From the top of the entries below through the line containing "Go to the previous", return every line exactly as written, please, and stop there.

□ □ □ □ □ □ □

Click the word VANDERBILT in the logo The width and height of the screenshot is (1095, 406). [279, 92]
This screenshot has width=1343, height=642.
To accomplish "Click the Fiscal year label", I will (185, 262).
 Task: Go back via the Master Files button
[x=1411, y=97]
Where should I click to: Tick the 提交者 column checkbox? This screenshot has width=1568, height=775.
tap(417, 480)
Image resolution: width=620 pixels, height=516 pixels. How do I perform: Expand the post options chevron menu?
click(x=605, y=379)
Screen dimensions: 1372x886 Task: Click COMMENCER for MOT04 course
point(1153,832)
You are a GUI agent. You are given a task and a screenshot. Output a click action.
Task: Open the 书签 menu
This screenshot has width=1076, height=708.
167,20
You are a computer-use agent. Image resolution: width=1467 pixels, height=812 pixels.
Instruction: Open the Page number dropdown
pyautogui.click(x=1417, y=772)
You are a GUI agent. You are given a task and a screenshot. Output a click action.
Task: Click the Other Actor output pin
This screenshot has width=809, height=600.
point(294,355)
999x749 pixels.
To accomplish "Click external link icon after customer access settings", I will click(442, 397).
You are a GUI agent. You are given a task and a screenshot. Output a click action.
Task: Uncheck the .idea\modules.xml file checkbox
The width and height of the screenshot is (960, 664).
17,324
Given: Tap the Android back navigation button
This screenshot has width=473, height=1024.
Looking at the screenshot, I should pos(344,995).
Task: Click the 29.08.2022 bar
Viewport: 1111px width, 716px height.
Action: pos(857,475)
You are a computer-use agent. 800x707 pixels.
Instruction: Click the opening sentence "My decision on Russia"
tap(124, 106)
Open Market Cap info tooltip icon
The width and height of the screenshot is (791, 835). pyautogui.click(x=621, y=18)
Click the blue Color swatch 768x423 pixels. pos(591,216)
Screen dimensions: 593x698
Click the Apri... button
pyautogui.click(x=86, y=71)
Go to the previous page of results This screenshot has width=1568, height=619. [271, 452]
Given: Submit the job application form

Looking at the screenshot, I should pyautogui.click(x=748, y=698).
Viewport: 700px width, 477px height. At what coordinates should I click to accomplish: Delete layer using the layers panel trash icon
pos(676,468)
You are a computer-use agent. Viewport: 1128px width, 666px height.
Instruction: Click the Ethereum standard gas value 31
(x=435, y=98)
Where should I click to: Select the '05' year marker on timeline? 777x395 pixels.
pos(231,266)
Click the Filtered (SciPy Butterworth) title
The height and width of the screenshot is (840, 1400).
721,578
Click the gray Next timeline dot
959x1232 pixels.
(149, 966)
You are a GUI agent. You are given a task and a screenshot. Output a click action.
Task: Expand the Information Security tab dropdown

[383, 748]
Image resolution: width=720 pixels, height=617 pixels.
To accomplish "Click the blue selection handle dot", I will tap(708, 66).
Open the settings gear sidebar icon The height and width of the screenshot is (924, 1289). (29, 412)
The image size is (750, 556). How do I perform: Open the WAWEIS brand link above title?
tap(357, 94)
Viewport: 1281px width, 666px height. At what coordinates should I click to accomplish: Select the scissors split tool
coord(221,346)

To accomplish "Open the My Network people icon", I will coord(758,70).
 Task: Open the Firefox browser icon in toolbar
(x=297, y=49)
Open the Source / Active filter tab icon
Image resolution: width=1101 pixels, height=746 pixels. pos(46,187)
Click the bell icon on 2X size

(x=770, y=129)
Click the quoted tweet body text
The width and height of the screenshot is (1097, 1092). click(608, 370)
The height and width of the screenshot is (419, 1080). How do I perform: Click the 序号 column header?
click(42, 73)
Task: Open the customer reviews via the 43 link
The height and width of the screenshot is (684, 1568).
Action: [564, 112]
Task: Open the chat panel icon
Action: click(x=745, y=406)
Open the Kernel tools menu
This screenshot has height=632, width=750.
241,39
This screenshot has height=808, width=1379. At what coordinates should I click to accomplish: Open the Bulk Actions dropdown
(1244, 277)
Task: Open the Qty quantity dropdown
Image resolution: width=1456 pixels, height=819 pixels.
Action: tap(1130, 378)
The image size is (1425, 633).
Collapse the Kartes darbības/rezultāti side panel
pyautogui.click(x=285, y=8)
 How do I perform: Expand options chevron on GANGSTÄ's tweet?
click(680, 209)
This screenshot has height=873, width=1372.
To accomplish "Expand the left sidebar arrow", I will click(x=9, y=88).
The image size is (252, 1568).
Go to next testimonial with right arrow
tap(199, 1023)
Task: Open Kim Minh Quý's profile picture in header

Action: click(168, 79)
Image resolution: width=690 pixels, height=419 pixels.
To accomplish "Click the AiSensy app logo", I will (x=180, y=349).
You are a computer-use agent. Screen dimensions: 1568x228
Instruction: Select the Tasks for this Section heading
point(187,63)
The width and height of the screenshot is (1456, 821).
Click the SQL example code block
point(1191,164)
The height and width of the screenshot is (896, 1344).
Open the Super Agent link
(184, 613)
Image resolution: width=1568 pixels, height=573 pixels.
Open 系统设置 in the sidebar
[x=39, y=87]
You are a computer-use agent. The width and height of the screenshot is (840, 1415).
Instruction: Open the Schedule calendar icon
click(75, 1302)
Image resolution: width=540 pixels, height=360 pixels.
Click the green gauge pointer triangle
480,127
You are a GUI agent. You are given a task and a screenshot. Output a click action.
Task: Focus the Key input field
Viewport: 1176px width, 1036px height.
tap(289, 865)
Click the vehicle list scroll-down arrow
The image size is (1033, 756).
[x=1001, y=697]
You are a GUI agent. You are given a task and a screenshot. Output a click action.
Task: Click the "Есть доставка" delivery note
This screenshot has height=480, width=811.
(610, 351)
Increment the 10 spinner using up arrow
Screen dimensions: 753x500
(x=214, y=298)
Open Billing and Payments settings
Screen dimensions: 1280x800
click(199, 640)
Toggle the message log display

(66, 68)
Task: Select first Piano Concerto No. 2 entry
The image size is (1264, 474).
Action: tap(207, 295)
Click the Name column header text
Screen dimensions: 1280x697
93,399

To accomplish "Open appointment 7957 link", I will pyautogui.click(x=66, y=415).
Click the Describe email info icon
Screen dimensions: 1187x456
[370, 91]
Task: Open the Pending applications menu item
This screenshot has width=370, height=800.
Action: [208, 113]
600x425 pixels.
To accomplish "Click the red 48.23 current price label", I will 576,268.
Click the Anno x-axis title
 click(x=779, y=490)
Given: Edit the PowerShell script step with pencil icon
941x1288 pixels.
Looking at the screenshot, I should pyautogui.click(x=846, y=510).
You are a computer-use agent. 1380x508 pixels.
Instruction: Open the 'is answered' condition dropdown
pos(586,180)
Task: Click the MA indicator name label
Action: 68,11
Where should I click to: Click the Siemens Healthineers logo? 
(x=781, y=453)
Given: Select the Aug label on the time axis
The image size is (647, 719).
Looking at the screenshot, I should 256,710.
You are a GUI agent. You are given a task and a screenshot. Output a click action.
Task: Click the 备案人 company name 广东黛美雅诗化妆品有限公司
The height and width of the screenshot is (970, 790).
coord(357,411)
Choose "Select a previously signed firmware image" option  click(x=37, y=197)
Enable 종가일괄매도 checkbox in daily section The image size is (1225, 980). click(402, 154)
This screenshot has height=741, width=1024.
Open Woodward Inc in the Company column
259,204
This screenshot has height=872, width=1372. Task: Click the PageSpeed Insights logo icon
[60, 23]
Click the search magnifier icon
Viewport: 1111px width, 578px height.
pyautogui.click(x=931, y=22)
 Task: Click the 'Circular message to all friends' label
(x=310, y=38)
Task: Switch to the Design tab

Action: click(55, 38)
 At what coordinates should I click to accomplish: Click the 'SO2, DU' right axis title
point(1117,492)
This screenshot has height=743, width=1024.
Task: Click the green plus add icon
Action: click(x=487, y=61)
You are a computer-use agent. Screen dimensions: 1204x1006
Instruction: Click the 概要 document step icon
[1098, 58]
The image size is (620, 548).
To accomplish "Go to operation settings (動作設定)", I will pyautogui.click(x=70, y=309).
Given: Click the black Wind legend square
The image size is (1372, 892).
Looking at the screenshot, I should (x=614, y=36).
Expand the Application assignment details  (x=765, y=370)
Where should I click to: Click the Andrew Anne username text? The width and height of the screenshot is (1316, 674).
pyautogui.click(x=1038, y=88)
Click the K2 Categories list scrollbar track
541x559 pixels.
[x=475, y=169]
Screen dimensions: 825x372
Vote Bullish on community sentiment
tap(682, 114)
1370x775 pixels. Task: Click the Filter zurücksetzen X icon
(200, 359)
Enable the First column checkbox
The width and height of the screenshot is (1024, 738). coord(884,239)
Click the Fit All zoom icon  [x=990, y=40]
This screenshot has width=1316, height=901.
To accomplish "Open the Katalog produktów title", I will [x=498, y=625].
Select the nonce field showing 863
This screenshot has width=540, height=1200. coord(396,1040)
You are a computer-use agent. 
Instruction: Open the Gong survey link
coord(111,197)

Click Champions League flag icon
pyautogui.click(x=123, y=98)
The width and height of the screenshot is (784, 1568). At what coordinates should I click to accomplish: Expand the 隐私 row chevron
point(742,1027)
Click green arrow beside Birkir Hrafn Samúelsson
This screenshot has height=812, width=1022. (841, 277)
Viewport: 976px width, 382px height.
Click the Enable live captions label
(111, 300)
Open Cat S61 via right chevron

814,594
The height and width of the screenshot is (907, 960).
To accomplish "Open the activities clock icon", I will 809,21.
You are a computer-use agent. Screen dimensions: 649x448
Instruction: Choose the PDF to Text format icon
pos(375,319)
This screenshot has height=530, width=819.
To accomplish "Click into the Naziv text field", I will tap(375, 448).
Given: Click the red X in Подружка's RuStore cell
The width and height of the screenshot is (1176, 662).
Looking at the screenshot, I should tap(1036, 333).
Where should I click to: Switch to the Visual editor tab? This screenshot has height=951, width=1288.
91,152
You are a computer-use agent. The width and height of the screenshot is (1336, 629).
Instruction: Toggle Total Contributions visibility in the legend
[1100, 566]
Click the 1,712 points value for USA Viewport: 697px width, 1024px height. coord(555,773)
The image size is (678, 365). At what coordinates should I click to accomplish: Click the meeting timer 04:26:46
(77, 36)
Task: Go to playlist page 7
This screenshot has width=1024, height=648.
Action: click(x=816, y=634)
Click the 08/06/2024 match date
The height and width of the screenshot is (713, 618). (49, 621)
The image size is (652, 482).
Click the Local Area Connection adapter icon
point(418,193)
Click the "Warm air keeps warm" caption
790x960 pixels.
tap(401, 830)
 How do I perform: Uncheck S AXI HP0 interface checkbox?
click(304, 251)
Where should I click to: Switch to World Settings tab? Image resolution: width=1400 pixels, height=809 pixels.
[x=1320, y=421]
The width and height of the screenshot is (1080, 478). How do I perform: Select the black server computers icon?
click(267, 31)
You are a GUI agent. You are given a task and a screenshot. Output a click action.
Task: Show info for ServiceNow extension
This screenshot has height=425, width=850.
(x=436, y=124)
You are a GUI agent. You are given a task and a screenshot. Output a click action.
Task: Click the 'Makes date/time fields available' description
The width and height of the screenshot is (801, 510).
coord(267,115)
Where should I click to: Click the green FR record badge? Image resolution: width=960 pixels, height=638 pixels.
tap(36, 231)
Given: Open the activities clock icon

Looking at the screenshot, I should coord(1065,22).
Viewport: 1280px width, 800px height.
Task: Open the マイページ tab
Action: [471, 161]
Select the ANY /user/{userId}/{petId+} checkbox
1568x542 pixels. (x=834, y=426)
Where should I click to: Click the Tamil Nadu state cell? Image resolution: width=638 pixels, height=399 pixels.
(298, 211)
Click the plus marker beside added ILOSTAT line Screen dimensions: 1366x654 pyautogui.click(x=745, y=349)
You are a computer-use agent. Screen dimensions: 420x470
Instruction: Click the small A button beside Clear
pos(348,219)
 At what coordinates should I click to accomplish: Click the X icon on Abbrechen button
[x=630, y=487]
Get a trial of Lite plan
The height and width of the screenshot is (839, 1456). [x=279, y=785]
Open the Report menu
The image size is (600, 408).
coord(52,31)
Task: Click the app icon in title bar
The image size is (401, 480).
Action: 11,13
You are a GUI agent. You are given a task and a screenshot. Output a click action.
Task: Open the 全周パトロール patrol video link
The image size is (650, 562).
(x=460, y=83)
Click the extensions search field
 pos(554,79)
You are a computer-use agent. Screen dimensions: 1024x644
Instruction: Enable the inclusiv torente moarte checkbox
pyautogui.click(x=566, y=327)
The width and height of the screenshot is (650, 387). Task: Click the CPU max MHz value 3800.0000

□ □ □ □ □ □ □

§ RESULT BELOW
Click the word VANDERBILT in the logo The width and height of the screenshot is (1095, 406). [279, 92]
This screenshot has width=1343, height=642.
To accomplish "Click the Fiscal year label", I will (185, 262).
 Task: Go back via the Master Files button
[x=1411, y=97]
Where should I click to: Tick the 提交者 column checkbox? This screenshot has width=1568, height=775.
tap(417, 480)
Image resolution: width=620 pixels, height=516 pixels. How do I perform: Expand the post options chevron menu?
click(x=605, y=379)
Screen dimensions: 1372x886 Task: Click COMMENCER for MOT04 course
point(1153,832)
You are a GUI agent. You are given a task and a screenshot. Output a click action.
Task: Open the 书签 menu
This screenshot has width=1076, height=708.
167,20
You are a computer-use agent. Image resolution: width=1467 pixels, height=812 pixels.
Instruction: Open the Page number dropdown
pyautogui.click(x=1417, y=772)
You are a GUI agent. You are given a task and a screenshot. Output a click action.
Task: Click the Other Actor output pin
This screenshot has width=809, height=600.
point(294,355)
999x749 pixels.
To accomplish "Click external link icon after customer access settings", I will click(442, 397).
You are a GUI agent. You are given a task and a screenshot. Output a click action.
Task: Uncheck the .idea\modules.xml file checkbox
The width and height of the screenshot is (960, 664).
17,324
Given: Tap the Android back navigation button
This screenshot has width=473, height=1024.
Looking at the screenshot, I should pos(344,995).
Task: Click the 29.08.2022 bar
Viewport: 1111px width, 716px height.
Action: pos(857,475)
You are a computer-use agent. 800x707 pixels.
Instruction: Click the opening sentence "My decision on Russia"
tap(124, 106)
Open Market Cap info tooltip icon
The width and height of the screenshot is (791, 835). pyautogui.click(x=621, y=18)
Click the blue Color swatch 768x423 pixels. pos(591,216)
Screen dimensions: 593x698
Click the Apri... button
pyautogui.click(x=86, y=71)
Go to the previous page of results This screenshot has width=1568, height=619. [271, 452]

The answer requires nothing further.